Singkat kata, aku memutuskan untuk bicara dengannya
“Siapa sih kau? Kenapa menangis dalam kepalaku?”
Suara ponselku berdering satu kali di atas ranjang.
Layarnya memantulkan cahaya kemudian redup kembali. Sempat terfikir untuk
mengambil ponsel dan menelfon siapa saja untuk minta tolong. Tapi kemudian niat
itu kuurungkan. Bisa-bisa aku disangka gila, kemudian di bawa kerumah sakit
hewan buat di bedah kepalanya.
“Siapa kau?”
tanyaku lagi
“Kau tidak kenal aku?” aku terkejut saat seperti
mendengar suara tangis itu berubah menjadi sosok yang bisa berkomunikasi Oral.
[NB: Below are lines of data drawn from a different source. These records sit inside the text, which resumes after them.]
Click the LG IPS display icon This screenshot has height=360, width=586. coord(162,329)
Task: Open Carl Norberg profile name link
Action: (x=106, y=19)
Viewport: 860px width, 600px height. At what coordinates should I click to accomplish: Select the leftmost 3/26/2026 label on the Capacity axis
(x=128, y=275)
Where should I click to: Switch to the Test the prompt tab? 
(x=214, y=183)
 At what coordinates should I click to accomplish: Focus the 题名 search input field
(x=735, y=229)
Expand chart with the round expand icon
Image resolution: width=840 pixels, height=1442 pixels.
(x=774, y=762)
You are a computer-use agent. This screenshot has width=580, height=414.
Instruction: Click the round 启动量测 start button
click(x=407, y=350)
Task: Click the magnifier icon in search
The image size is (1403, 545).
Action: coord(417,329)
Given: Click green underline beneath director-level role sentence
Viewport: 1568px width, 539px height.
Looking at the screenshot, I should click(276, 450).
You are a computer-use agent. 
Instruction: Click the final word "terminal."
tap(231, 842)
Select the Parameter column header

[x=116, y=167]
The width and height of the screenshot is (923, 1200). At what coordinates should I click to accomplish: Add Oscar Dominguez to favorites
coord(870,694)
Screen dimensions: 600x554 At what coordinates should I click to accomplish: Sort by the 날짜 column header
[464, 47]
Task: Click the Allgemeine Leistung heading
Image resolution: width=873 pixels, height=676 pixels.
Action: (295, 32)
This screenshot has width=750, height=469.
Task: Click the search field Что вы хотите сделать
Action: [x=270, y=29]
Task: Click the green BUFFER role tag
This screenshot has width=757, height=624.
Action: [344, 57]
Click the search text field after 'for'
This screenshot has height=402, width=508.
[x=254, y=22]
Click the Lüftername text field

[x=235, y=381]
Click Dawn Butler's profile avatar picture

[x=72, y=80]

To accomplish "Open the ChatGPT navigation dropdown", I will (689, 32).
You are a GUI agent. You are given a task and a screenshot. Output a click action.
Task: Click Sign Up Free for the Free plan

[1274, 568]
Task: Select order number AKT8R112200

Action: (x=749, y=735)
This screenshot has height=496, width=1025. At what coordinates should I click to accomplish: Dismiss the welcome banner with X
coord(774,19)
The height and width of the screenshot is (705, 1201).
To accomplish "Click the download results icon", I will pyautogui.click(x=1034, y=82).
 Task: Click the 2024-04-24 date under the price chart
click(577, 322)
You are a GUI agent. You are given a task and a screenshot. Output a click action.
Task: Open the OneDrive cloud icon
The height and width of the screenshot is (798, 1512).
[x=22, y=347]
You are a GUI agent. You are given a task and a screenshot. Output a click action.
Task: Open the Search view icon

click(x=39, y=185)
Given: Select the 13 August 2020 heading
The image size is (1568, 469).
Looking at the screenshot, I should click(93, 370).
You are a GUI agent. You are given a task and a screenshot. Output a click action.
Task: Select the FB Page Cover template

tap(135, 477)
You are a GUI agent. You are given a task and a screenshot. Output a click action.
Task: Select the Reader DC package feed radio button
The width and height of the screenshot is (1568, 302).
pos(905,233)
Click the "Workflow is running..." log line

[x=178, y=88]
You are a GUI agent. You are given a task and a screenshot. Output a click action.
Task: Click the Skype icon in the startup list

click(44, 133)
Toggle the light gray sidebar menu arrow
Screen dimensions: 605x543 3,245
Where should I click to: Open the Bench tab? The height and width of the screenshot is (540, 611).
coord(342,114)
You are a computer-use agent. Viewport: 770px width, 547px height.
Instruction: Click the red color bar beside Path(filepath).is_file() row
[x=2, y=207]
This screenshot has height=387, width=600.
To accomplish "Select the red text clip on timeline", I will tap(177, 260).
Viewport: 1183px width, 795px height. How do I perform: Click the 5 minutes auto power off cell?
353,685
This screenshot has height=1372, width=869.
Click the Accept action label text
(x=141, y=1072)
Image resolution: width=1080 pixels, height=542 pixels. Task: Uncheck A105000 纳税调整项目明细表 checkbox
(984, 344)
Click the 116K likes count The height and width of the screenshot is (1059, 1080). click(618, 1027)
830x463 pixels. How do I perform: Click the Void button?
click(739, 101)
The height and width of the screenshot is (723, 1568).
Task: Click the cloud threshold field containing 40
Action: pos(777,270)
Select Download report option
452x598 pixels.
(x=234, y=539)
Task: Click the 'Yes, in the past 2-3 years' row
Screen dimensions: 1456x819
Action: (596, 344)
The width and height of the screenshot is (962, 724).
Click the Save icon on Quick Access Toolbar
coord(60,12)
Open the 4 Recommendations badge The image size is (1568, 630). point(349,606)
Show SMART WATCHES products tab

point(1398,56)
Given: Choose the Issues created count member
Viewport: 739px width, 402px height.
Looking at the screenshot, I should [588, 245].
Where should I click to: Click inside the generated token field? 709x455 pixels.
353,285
Spontan membuat letak dudukku berubah. Dari yang berguling-guling di lantai
menjadi duduk bersila dengan tulang belakang yang berdiri lurus.
“Kau bisa bicara?”
“Tentu” jawabnya. Aku mengedip-nedipkan mata. Takjub
dengan apa yang baru saja terjadi. Seketika aku merasa seperti tokoh dalam buku
The Host karangan Stephanie Meyer
yang pernah kubaca tahun lalu. Buku itu dihadiahkan seorang teman penjaga rumah
yang sering kuajak bicara. Untuk seorang penjaga rumah, dia cukup pintar dan
menarik untuk diajak bicara. Buku itu menceritakan tentang alien yang
menginvasi tubuh manusia.
Aku ingat tokoh utamanya Melanie Stryder yang tubuhnya
jatuh dari sebuah gedung dan tidak hancur. Kemudian para Healer memasukkan
alien kedalam tubuhnya. Cepat-cepat aku lari menuju cermin, mengecek retina
mataku. Takutnya ada orag gila yang sudah memasukkan alien kedalam tubuhku saat
aku sedang tidur. Alien suka menangis. Tapi tidak ada cincin putih sekitaran retinaku.
Retinaku masih terlihat bulat, hitam, dan besar.
Pantulan diriku didalam cermin seperti melihatku aneh.
Sebenarnya itu yang selalu kurasakan setiap berdiri didepan cermin. Aku merasa
pantulanku selalu mengerutkan kening saat melihat aku yang berada di luar
cermin. Seperti ada semacam kotoran kuda di wajahku. Pantulan itu seperti
melihat penuh jijik. Jadi, aku tidak pernah tahu persis bagaimana wajahku saat
didepan cermin, saat aku tertawa , wajah di cermin masih saja mengerut masam.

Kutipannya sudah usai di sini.